#### What you need to do:
Copy the lines of the data starting at the one containing "Find the location of a particular element. This" and ending at the one containing "The height and width of the screenshot is (500, 993).", keeping them identical.

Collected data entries
↓

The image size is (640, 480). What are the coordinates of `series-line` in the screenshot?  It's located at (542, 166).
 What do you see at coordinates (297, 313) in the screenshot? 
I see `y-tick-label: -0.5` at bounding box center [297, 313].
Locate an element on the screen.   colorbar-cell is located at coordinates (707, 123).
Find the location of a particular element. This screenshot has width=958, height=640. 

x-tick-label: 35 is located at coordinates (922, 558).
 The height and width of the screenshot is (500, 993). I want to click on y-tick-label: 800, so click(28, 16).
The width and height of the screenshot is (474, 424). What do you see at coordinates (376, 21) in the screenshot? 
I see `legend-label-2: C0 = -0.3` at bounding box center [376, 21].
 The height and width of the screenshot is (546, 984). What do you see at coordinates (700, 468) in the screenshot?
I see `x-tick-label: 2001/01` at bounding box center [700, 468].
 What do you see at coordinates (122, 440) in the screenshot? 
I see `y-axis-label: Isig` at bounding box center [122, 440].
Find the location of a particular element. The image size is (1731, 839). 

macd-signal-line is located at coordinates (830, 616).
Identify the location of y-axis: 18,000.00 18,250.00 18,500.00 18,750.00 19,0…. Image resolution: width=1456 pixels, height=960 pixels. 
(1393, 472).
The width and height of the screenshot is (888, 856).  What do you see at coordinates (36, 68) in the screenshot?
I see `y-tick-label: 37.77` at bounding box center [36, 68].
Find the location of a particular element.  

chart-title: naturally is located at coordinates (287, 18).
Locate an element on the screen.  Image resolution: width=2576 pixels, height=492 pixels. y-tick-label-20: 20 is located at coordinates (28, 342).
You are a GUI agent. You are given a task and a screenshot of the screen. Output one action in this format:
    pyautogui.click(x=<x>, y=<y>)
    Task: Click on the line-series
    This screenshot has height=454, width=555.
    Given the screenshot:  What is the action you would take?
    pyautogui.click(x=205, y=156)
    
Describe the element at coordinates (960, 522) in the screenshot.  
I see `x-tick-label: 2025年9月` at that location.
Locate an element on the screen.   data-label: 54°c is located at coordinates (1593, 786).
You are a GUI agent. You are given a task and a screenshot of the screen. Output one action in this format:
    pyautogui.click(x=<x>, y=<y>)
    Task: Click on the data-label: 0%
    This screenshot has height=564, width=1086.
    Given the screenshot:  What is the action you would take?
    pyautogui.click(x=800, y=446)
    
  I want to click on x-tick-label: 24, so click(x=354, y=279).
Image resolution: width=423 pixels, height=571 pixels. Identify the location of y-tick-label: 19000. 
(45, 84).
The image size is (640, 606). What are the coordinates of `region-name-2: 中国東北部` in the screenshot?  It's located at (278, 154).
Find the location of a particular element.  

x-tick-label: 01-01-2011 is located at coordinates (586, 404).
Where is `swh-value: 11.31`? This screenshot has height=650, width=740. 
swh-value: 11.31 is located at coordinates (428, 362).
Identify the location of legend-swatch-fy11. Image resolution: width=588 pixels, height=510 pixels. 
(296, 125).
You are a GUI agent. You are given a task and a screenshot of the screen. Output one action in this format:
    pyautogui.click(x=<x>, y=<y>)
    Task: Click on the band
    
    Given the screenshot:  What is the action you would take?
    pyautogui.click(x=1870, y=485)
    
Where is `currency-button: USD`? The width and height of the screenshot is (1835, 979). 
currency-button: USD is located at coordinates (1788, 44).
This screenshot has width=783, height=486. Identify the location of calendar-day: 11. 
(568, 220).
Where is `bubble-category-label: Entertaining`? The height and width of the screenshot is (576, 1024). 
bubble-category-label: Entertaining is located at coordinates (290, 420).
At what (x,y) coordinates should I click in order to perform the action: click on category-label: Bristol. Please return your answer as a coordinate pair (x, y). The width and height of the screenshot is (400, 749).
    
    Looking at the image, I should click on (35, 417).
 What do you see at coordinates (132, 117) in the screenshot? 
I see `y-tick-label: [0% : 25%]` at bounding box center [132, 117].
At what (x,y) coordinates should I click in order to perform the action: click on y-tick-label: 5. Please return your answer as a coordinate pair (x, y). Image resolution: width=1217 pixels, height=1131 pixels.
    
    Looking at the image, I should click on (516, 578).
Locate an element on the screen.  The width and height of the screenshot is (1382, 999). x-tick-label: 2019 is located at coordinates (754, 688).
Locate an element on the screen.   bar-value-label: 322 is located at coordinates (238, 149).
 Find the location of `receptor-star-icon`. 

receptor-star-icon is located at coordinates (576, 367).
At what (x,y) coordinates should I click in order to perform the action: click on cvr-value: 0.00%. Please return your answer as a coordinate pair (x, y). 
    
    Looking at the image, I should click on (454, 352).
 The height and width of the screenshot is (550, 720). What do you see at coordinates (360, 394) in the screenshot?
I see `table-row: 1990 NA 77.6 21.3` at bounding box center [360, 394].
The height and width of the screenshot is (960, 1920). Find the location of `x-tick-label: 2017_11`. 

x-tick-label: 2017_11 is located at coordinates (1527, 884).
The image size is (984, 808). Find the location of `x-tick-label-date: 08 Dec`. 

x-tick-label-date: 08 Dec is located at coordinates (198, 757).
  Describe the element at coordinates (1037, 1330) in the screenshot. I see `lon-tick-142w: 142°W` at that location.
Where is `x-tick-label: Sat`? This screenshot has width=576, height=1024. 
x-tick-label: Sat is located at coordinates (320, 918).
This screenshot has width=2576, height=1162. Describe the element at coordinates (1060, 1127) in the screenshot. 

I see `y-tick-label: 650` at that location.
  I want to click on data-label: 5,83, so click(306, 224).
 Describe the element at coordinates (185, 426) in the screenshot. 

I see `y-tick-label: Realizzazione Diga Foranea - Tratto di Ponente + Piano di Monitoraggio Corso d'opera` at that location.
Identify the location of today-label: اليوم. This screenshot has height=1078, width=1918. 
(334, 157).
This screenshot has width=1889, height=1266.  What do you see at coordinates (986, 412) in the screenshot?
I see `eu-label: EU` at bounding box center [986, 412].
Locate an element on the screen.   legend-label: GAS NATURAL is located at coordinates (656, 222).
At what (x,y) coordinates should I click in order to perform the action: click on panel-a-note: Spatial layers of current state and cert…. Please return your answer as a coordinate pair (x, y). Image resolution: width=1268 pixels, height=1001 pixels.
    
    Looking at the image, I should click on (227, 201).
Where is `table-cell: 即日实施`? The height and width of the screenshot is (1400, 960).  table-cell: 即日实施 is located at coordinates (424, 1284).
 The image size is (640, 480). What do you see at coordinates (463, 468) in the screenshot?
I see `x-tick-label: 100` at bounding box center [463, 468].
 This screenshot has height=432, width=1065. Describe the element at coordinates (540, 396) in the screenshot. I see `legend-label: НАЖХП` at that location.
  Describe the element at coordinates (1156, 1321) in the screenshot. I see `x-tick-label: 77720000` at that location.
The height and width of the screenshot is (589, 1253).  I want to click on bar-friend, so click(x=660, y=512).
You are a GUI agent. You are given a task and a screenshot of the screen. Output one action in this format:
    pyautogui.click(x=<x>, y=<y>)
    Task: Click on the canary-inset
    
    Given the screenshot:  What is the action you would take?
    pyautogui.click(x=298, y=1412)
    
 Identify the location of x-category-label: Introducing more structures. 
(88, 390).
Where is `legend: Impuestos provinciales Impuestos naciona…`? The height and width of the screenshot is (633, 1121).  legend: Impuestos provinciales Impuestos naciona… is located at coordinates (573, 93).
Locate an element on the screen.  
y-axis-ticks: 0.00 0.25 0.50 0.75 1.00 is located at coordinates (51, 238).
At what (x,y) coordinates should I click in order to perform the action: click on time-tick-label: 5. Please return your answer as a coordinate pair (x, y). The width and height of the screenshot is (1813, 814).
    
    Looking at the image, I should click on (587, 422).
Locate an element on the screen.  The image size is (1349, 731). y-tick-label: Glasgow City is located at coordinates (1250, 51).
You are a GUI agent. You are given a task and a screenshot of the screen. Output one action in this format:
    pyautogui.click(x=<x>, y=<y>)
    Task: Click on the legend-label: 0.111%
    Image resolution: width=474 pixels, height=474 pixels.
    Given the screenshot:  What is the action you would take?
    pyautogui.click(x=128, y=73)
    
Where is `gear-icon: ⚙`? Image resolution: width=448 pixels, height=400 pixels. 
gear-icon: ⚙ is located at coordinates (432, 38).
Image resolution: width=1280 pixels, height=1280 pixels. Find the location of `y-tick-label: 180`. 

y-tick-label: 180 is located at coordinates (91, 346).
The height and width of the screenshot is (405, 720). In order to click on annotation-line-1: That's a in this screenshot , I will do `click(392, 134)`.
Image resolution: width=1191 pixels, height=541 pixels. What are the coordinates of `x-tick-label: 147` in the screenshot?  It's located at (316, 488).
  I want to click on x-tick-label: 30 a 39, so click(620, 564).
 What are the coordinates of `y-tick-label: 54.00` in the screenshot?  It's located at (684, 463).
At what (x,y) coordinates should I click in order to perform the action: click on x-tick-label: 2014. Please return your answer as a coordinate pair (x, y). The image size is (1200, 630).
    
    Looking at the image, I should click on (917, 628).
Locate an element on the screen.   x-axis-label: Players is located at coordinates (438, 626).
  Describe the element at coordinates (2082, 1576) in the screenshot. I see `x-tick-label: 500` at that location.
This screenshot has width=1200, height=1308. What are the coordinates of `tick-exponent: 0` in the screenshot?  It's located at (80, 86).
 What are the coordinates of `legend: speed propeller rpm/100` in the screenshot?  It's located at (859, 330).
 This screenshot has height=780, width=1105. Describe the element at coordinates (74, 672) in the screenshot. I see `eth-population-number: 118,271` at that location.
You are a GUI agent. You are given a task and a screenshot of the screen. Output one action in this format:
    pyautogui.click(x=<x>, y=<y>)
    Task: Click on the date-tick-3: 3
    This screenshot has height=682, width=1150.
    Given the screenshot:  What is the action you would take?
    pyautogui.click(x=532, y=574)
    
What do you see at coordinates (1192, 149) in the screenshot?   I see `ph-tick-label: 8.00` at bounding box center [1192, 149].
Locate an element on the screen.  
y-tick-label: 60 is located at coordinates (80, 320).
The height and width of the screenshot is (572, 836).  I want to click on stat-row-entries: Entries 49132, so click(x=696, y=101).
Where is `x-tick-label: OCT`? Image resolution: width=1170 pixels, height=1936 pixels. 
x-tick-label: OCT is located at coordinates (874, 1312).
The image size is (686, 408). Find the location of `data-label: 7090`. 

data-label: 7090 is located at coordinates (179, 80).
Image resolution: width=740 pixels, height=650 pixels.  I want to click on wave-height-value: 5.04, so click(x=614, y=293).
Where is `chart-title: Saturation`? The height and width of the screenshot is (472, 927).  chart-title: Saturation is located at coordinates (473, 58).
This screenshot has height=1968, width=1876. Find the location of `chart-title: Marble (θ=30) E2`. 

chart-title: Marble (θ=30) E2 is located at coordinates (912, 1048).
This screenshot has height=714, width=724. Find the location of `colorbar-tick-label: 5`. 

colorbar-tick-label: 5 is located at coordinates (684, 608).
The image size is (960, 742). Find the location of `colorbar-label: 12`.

↑

#### The answer:
Find the location of a particular element. This screenshot has width=958, height=640. 

x-tick-label: 35 is located at coordinates (922, 558).
 The height and width of the screenshot is (500, 993). I want to click on y-tick-label: 800, so click(28, 16).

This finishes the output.